Panel Paper: Using Longitudinal Administrative and Ethnographic Data to Understand the Dynamics of Payday Lending

Friday, November 3, 2017
Dusable (Hyatt Regency Chicago)

*Names in bold indicate Presenter

Richard Hendra1, Kelsey Schaberg1, Stephen Nuñez1 and Lisa Servon2, (1)MDRC, (2)Russell Sage Foundation


To improve practice and policy in the field of financial inclusion we must understand the needs, characteristics, and perceptions of consumers as well as how they use financial products and services. Most of the data on these topics is locked up in proprietary administrative data sources. Our study benefits from access to a large database of financial records maintained by Clarity Services. Clarity is a credit bureau for subprime credit providers. Clarity is the subprime lending equivalent of the big three credit agencies, which report FICO scores to mainstream lending institutions. Clarity administers a very large and rapidly growing database which includes financial data for over 33 million participants.

This research is designed to better understand the needs and usage patterns of those who use small dollar credit. A first round of research, which was cited in the rule making on payday lending by the Consumer Financial Protection Board, focused on developing user profiles from a K-means cluster analysis. This analysis revealed that there is substantial policy relevant heterogeneity among the users of payday loans with some users seeming to use few loan products to get through short term events with low levels of default and many other borrowers ending up with several defaults and long spells of high interest debt.

However this first analysis also revealed that simply analyzing the administrative data was insufficient. While Clarity has good data coverage, most of the loans they covered were online and there is substantial activity that is not covered by their database. In addition (and as is usually the case with administrative data), the administrative data can not provide answers to explain the behavior seen. For these reasons, our second round of research is using a longitudinal mixed methods design in which we are combining insights from both the administrative records and longitudinal ethnographic interviews.

The core quantitative analysis analyzes changes in borrower outcomes over time and explores how those outcomes are affected by changes in the environment, policy, or personal circumstances. Using duration models, this round of analysis is designed to exploit the longitudinal data to explore quasi-experimental policy questions. In the last round, we found that medical debt was a key driver of payday lending usage. This round we plan on exploiting cross-state border variation in take-up of the Medicaid expansion in order to isolate the effects of health insurance on payday lending use. We also hope to learn more about the person level dynamics of movement into and out of debt.

In order to capture a more full bodied understanding of these behaviors we have embarked on a rich set of longitudinal ethnographic interviews led by Dr. Lisa Servon of the University of Pennsylvania. Data from the ethnographic interviews will be combined with the Clarity administrative data in order to develop borrower “timelines.” Combined with careful data visualizations the goal is to use these timelines to leverage what we learn from the administrative data to inform policy and practice in a form that is accessible to policy makers.
________________
= TASKS =
**A)** List the four authors named on the panel paper about payday lending.
**B)** Answer these questions using the panel paper about payday lending:
(i) On what date is the session held?
(ii) For how many participants does the Clarity database include financial data?
(iii) What did the previous round of research find to be a key driver of payday lending usage?

Collected data
________________
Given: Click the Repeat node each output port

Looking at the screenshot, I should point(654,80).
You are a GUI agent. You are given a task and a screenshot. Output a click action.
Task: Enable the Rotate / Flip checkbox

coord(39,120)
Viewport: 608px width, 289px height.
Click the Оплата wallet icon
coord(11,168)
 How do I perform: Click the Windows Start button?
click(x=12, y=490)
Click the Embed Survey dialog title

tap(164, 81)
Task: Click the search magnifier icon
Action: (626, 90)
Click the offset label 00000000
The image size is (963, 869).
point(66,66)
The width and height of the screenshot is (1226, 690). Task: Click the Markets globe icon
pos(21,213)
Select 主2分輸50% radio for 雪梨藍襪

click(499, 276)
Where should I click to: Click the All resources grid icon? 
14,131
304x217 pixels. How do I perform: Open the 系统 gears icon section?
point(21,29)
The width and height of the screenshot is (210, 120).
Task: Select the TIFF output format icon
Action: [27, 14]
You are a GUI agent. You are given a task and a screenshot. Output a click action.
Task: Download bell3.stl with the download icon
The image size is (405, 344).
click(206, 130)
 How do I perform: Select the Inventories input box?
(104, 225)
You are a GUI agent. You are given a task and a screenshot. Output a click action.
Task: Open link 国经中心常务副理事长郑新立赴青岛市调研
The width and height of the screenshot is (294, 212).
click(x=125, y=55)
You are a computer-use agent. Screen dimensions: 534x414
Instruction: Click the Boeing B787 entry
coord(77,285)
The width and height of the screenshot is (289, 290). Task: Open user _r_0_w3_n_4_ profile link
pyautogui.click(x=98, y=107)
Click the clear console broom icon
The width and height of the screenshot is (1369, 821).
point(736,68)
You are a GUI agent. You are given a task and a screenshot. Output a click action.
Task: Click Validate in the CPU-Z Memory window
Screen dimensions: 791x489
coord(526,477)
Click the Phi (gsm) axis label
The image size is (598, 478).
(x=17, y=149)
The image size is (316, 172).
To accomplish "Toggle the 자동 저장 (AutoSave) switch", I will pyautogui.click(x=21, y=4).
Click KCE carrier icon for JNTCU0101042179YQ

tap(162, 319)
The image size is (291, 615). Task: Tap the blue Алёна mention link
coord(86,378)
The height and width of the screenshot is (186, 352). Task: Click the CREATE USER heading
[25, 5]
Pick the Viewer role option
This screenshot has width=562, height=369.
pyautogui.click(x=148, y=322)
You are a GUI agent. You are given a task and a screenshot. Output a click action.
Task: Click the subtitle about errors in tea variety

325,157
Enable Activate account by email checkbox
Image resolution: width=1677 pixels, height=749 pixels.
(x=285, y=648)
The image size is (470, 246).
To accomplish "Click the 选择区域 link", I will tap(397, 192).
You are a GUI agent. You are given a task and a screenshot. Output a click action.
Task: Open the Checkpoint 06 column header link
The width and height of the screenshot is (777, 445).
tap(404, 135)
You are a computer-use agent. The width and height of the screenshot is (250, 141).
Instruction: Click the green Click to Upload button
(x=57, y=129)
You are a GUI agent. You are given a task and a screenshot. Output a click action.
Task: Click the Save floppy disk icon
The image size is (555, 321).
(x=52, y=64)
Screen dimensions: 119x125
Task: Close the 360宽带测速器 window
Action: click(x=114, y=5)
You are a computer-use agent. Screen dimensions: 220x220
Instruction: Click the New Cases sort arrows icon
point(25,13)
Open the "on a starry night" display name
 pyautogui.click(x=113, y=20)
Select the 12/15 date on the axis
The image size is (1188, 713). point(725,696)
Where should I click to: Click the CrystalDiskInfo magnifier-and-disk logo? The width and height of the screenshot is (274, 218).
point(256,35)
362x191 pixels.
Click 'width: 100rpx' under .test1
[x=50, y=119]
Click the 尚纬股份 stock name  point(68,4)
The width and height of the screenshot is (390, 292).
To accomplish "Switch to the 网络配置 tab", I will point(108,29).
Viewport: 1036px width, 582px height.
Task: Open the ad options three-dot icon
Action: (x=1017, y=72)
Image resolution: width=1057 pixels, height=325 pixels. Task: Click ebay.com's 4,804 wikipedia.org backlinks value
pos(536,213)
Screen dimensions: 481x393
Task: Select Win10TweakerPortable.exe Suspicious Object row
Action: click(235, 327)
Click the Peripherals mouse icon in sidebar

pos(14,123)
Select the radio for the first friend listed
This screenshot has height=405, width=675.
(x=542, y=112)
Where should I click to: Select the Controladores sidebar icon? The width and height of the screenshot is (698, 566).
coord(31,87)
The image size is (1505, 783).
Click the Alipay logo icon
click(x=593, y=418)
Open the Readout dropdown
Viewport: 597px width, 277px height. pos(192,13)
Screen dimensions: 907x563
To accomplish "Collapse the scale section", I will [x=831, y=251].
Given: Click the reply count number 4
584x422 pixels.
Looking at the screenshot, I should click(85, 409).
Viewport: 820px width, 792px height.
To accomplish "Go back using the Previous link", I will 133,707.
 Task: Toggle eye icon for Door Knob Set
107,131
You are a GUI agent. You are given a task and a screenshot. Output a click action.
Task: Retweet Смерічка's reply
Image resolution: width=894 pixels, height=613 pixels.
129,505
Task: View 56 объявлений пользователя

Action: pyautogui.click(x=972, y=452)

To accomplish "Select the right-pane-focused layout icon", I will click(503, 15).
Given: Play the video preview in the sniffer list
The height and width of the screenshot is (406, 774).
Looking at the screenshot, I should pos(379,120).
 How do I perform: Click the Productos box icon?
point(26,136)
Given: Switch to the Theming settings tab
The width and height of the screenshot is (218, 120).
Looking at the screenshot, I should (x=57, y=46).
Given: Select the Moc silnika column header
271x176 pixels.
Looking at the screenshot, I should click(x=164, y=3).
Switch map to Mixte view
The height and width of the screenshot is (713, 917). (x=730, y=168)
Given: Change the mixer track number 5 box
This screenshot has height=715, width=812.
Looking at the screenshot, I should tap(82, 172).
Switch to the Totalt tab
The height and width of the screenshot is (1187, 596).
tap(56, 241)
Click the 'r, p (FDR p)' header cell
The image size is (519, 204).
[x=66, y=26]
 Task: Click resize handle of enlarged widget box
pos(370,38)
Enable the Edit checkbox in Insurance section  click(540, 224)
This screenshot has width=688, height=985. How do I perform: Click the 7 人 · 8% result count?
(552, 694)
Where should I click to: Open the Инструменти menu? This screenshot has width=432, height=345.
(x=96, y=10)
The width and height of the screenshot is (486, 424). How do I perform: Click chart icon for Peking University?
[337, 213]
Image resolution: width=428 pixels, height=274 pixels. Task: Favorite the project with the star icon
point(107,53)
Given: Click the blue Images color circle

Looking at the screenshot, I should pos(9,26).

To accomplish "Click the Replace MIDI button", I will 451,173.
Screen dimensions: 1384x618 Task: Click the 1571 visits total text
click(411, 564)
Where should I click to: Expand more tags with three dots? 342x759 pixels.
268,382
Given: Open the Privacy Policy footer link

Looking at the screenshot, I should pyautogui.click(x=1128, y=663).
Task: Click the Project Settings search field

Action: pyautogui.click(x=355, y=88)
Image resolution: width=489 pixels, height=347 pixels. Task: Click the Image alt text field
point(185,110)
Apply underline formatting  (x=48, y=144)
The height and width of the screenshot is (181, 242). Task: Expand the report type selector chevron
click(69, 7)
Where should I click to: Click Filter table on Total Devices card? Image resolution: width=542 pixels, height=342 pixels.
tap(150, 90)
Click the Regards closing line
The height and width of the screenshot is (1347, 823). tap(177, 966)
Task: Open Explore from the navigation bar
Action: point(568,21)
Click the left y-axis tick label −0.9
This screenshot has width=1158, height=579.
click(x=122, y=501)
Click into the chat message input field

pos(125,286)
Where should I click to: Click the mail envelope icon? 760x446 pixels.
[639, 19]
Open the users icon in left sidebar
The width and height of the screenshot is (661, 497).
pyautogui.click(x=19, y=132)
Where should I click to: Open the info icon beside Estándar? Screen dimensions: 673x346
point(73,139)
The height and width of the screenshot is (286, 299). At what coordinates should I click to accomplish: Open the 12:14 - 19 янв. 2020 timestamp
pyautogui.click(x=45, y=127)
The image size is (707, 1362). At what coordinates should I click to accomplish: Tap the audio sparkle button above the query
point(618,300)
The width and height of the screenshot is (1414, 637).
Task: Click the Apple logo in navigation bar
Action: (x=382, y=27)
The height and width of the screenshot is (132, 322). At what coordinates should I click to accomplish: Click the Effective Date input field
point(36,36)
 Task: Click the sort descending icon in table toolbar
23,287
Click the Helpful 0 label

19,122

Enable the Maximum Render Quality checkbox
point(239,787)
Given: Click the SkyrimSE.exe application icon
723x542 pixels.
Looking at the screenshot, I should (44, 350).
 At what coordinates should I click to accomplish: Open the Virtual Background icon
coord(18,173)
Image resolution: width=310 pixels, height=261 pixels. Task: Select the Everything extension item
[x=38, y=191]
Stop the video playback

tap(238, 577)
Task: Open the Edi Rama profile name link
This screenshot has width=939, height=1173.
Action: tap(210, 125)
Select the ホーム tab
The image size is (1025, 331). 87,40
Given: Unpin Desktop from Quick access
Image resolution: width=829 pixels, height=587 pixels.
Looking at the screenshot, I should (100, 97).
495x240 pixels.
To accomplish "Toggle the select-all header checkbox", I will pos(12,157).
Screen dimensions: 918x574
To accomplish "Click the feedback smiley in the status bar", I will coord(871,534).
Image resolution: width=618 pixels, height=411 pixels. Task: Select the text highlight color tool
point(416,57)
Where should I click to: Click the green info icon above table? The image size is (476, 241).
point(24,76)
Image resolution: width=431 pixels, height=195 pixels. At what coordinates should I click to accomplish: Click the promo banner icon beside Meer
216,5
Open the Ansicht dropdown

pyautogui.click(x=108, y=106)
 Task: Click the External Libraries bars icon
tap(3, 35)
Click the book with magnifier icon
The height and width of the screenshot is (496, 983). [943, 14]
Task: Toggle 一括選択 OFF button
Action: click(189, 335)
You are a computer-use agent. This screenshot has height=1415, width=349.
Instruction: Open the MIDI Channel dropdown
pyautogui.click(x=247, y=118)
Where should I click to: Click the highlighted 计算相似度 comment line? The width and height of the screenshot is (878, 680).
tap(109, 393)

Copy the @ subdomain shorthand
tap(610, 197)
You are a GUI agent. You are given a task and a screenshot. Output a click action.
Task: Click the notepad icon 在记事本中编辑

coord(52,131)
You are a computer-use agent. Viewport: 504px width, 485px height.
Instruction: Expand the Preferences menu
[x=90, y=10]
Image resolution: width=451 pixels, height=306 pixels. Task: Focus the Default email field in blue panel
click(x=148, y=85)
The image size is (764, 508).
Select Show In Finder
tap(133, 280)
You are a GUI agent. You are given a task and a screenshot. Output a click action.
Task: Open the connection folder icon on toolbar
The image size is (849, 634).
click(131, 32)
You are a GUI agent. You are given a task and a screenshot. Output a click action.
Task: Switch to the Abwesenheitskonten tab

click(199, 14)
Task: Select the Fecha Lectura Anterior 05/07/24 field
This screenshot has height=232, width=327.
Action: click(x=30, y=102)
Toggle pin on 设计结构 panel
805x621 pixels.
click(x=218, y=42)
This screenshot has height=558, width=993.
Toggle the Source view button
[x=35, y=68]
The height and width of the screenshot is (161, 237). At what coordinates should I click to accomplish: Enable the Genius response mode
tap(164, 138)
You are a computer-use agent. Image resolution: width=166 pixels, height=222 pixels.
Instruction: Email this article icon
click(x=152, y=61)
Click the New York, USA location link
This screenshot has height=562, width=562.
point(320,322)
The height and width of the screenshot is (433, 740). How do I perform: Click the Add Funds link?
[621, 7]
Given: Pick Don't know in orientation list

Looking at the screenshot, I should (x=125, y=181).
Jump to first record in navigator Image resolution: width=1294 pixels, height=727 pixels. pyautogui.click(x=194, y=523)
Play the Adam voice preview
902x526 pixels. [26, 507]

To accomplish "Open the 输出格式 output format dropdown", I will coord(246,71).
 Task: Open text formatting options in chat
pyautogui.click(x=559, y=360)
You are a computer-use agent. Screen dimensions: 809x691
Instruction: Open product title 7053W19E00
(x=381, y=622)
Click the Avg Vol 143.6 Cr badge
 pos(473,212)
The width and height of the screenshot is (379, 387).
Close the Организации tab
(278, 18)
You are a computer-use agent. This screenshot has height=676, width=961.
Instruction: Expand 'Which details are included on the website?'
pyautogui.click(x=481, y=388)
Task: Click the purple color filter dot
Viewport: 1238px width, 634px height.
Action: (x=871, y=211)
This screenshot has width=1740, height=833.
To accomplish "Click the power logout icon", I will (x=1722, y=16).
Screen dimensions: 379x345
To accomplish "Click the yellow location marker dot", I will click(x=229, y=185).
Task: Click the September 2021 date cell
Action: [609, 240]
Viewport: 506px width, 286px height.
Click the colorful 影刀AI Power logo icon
________________
= RESPONSES TO THE TASKS =
**A)**
Richard Hendra
Kelsey Schaberg
Stephen Nuñez
Lisa Servon

**B)**
(i) Friday, November 3, 2017
(ii) Over 33 million
(iii) Medical debt